EXERCISE PASSAGE:
• • • • • • •

Samuel Bewley

Samuel Bewley (1764-1837) was nicknamed the Solomon of the Quakers for his arbitration skills. Originally from Mountmellick, he was a silk merchant. Promoter of a number of commercial schemes such as the National Insurance Company and the Dublin Chamber of Commerce founded 1820, of which he was the treasurer. His campaign against the East India Company’s monopoly enabled Irish merchants to import tea directly from China and other places. He was involved in numerous philanthropic schemes. This involved practical ecumenism centred on Irish Episcopalian evangelicals centred round the Guinness and La Touche families. He played a leading role in the Kildare Place Schools which were set up in 1811 on a pragmatic and strictly non sectarian basis. He was involved with the Meath Hospital, the Sick and Poor Institute, The Dublin Savings Bank;  He was a ship owner and traded with the Levant, North America ands Barbados. He advertised the sale of opium, valonia, silkworm, gum, liquorice paste, Turkish carpets and other exotic goods. An Elder and active member of the Society of Friends he served on the relief committee set up to assist Quakers who lost property in the 1798 rebellion. He was also a committee member of the Tract Association founded in 1814 to promote Quaker beliefs.

(Dictionary of Irish Biography from the earliest times to the year 2002 ;eds james mcguire and james quinn Vol 1 p317)

He was also a member of the Royal Dublin Society.

In the 1808 list of subscribers his address was given as Meath Street and Wilson’s Dublin Directory  list him at 72 Meath Street in 1801.

• • • • • • •

PARTS OF THE EXERCISE:
- A) According to the Samuel Bewley biography, why was Bewley nicknamed the Solomon of the Quakers? Answer in one to three sentences.
- B) Reproduce word for word the part of the Samuel Bewley biography starting at "(Dictionary of Irish" and ending at "Royal Dublin Society.".

• • • • • • •

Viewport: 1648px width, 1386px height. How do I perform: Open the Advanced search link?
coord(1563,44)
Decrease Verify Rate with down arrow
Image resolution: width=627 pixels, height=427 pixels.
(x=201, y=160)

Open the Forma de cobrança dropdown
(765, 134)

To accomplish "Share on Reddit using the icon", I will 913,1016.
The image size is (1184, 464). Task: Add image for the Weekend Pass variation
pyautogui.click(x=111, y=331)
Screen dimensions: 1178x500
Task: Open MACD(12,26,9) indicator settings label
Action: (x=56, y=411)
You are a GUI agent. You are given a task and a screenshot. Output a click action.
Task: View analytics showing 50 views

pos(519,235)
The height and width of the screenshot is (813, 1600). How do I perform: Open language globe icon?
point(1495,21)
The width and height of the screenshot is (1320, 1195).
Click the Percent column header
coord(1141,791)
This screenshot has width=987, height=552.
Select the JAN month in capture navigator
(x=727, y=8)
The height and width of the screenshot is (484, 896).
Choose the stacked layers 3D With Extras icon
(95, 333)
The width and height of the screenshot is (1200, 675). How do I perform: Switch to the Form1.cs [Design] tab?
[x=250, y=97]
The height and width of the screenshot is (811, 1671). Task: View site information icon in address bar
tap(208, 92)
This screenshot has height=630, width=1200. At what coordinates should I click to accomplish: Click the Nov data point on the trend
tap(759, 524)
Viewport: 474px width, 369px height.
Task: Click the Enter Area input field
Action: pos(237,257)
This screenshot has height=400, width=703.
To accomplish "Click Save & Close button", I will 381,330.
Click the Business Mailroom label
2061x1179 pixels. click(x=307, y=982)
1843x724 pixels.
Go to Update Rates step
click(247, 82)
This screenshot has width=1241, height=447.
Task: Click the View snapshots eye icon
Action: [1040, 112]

• • • • • • •

ANSWERS TO THIS EXERCISE:
- A) Bewley was nicknamed the Solomon of the Quakers because of his skill at arbitration.

- B)
(Dictionary of Irish Biography from the earliest times to the year 2002 ;eds james mcguire and james quinn Vol 1 p317)

He was also a member of the Royal Dublin Society.